▸ Prompt:
Which lines of the items contain the word "next"? Copy each of those lines in full.

▸ Listed records:
_____
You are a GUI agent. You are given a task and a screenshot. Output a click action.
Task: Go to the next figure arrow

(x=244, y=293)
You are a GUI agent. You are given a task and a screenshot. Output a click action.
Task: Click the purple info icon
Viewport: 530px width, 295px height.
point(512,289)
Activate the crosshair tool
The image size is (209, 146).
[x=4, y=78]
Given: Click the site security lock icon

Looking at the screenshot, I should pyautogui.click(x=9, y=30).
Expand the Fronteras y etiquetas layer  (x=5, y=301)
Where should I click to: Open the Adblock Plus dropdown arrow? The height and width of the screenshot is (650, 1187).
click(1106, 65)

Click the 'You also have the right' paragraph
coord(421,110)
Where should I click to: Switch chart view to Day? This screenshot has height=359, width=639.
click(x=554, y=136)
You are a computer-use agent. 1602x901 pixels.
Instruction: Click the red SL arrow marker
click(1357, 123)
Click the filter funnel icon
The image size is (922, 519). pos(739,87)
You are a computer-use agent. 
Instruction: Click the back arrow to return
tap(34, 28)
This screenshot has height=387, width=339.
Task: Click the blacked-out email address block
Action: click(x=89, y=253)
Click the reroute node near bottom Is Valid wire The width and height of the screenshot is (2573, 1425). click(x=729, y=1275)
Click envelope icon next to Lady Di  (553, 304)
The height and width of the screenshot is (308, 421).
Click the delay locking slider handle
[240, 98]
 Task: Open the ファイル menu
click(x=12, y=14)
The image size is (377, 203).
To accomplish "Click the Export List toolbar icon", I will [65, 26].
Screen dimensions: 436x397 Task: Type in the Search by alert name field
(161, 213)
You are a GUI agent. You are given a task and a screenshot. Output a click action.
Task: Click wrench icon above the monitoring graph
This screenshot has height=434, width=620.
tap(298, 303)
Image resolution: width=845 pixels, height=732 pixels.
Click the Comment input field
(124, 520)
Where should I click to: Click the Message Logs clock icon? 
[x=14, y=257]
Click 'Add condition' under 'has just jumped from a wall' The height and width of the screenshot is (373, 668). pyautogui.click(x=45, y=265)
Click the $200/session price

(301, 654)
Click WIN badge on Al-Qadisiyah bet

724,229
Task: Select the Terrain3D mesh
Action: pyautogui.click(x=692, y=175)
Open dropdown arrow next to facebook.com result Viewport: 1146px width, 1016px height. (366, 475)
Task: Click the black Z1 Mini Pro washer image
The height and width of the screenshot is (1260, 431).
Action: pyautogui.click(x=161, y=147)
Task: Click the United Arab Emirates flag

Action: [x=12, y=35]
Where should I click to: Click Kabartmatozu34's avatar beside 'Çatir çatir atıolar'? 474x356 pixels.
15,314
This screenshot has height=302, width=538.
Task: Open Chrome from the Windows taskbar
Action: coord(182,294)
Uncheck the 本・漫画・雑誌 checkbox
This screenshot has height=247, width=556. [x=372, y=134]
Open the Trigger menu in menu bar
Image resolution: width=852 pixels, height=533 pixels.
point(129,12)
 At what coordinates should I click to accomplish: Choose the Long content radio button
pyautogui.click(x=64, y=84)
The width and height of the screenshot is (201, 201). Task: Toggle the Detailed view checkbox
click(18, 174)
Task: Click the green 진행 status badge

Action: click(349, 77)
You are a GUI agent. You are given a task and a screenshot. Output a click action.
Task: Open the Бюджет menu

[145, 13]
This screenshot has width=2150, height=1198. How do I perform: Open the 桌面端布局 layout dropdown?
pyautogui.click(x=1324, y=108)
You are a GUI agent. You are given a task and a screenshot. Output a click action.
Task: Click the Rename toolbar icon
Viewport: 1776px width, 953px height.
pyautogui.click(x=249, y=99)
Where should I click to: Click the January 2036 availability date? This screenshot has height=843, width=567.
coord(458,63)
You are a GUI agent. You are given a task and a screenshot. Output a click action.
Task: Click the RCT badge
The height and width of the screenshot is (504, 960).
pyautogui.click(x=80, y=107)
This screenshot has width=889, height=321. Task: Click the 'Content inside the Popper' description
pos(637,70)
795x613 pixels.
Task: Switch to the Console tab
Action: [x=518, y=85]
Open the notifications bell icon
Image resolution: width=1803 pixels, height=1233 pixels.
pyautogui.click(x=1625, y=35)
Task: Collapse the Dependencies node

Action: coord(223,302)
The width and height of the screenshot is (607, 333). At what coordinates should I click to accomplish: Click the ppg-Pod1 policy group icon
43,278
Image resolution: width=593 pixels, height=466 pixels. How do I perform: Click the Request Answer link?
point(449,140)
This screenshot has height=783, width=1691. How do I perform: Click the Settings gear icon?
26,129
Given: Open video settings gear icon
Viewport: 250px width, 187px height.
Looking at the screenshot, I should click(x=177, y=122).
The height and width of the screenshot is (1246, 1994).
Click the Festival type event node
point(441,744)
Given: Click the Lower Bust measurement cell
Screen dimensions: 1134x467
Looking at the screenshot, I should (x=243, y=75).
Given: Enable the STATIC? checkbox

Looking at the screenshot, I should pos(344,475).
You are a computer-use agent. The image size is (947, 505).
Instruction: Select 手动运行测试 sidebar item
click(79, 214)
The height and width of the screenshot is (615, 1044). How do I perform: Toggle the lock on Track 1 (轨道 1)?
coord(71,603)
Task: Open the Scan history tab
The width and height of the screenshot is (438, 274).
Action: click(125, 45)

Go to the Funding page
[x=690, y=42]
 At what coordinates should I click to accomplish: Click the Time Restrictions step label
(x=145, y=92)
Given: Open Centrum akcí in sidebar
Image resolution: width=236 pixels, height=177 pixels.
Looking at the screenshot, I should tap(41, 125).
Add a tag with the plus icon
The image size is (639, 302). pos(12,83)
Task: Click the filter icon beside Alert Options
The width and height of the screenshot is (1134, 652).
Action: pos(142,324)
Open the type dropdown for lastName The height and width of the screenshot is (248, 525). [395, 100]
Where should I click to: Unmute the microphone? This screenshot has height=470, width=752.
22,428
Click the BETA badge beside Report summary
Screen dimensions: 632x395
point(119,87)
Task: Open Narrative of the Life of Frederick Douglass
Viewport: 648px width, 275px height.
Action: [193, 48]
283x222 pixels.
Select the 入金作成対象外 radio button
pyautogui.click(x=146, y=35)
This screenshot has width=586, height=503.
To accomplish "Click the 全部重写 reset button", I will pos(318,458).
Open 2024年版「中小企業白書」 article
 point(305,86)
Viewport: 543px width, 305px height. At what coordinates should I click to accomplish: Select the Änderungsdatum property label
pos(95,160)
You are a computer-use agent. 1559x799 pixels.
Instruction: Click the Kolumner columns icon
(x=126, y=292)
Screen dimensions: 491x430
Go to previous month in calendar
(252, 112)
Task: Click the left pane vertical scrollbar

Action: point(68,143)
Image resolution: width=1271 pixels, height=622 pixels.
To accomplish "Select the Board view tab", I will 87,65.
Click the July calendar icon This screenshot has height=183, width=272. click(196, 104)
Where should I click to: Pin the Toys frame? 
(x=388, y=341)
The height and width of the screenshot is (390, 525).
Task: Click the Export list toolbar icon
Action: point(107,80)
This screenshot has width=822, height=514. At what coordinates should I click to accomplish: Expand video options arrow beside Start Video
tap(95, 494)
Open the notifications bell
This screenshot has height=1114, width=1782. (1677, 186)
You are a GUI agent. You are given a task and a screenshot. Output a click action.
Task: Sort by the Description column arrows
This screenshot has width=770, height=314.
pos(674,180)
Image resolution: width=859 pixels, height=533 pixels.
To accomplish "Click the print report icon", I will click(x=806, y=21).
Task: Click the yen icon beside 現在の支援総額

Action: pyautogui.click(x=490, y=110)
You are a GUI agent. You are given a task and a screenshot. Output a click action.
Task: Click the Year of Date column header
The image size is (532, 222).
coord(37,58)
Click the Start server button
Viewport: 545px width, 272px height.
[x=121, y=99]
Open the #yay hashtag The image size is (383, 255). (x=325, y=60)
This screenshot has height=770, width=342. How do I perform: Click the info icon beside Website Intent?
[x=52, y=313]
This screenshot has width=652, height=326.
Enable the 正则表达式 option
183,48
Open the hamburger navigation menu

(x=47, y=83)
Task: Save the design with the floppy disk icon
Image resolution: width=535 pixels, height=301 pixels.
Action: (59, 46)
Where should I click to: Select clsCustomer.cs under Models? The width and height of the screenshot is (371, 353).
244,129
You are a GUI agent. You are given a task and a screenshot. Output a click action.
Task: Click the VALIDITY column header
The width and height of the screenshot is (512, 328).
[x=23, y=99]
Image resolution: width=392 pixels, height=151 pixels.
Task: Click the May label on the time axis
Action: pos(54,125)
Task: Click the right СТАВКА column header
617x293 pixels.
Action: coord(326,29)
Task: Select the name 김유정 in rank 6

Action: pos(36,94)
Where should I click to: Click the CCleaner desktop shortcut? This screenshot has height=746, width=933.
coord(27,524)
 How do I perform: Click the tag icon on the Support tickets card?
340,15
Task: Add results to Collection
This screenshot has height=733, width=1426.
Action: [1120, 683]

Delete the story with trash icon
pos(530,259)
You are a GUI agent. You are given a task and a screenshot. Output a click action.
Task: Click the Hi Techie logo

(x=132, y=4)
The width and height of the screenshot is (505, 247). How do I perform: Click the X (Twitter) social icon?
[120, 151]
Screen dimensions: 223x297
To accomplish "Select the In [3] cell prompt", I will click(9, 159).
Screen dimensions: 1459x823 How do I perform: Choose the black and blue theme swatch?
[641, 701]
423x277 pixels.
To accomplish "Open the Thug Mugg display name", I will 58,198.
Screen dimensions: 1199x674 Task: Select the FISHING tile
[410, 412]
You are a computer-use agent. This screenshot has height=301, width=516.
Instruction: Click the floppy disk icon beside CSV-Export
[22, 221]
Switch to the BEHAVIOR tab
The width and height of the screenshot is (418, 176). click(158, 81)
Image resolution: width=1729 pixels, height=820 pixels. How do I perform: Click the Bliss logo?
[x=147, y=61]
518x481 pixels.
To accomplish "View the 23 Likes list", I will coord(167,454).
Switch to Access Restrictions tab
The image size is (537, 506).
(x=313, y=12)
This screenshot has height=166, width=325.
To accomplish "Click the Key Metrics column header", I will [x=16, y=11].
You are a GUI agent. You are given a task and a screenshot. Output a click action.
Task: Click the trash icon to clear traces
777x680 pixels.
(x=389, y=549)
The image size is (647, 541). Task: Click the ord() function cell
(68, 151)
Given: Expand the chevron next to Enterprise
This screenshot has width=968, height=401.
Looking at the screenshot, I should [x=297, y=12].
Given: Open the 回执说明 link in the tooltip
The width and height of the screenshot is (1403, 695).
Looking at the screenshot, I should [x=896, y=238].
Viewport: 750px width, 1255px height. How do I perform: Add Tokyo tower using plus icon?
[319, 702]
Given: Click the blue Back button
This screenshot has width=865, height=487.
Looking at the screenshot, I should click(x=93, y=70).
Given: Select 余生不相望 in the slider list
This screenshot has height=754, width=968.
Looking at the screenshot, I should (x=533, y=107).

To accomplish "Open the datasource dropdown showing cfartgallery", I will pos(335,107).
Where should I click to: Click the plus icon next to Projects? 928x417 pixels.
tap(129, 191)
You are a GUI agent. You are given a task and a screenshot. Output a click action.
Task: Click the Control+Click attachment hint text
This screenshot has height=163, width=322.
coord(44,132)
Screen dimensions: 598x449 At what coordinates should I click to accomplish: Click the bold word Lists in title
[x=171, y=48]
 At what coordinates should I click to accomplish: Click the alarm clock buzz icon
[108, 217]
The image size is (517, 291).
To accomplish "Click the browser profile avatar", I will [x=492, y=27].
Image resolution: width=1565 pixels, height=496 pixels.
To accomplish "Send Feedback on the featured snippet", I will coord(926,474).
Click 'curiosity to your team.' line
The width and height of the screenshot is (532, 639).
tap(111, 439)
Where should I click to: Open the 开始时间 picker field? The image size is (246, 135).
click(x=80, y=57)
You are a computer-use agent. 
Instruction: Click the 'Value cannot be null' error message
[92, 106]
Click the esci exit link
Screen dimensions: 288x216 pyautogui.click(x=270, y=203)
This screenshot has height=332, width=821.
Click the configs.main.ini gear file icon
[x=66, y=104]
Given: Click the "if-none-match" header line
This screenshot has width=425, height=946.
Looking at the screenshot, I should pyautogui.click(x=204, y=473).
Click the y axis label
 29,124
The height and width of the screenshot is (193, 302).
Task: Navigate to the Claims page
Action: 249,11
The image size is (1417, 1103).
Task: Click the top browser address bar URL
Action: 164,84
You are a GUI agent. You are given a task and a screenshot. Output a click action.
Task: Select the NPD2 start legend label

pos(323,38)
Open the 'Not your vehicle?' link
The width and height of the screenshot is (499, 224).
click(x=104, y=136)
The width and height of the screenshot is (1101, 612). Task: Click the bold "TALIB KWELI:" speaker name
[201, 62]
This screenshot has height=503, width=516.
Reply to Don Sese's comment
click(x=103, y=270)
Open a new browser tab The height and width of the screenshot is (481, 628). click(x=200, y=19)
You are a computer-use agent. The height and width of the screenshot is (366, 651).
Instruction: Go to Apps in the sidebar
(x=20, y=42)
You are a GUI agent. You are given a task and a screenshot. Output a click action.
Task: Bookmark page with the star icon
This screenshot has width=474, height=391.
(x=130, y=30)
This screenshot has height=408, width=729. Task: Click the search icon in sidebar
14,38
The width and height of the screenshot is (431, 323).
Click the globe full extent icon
_____
▸ Exercise solution:
Task: Go to the next figure arrow
Click envelope icon next to Lady Di  (553, 304)
Open dropdown arrow next to facebook.com result Viewport: 1146px width, 1016px height. (366, 475)
Given: Expand the chevron next to Enterprise
Where should I click to: Click the plus icon next to Projects? 928x417 pixels.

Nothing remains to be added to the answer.